* Information *
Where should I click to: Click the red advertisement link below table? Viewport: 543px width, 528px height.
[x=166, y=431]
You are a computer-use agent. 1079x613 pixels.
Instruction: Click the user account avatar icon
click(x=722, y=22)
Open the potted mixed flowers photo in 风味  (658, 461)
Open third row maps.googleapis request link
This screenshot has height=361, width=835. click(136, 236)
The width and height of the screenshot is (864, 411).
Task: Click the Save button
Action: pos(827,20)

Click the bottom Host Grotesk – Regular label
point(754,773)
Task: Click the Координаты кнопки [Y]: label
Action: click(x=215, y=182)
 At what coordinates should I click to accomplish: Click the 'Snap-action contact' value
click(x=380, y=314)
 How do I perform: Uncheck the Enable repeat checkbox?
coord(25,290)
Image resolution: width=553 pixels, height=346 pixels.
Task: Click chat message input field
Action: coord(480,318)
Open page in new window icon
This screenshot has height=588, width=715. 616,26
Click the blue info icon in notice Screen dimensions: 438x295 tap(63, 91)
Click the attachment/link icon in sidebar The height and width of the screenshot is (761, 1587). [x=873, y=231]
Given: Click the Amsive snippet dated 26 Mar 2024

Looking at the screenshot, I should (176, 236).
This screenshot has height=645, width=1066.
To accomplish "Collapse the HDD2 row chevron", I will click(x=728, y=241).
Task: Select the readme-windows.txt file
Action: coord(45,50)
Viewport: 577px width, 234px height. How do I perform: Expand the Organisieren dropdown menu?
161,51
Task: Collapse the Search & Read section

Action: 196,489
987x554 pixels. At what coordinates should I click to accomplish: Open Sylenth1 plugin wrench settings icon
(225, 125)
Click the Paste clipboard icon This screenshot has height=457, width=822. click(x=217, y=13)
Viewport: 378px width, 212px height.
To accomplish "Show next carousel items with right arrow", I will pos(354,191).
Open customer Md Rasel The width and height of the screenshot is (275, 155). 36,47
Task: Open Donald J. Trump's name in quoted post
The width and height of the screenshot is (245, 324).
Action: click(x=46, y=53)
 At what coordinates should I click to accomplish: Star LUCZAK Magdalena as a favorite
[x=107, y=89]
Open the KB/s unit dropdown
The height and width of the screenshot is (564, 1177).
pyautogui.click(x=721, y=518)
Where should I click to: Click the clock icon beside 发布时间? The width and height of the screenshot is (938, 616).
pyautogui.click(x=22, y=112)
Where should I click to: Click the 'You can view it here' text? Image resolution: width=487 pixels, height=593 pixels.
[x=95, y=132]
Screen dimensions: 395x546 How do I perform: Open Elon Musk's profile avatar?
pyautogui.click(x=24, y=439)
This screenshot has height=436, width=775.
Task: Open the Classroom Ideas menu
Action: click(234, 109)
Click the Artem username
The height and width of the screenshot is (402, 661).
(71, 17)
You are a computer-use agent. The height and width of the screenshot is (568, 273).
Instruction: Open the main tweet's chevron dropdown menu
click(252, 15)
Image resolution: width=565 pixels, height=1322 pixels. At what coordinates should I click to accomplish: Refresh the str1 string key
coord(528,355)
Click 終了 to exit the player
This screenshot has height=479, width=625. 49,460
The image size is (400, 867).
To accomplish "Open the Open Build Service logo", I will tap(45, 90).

* What to work on *
The answer is the run of lines that starts at the one containing "Instruction: Open the" and ends at the last line of the material, reproduced exactly.

* Solution to this problem *
Instruction: Open the main tweet's chevron dropdown menu
click(252, 15)
Image resolution: width=565 pixels, height=1322 pixels. At what coordinates should I click to accomplish: Refresh the str1 string key
coord(528,355)
Click 終了 to exit the player
This screenshot has height=479, width=625. 49,460
The image size is (400, 867).
To accomplish "Open the Open Build Service logo", I will tap(45, 90).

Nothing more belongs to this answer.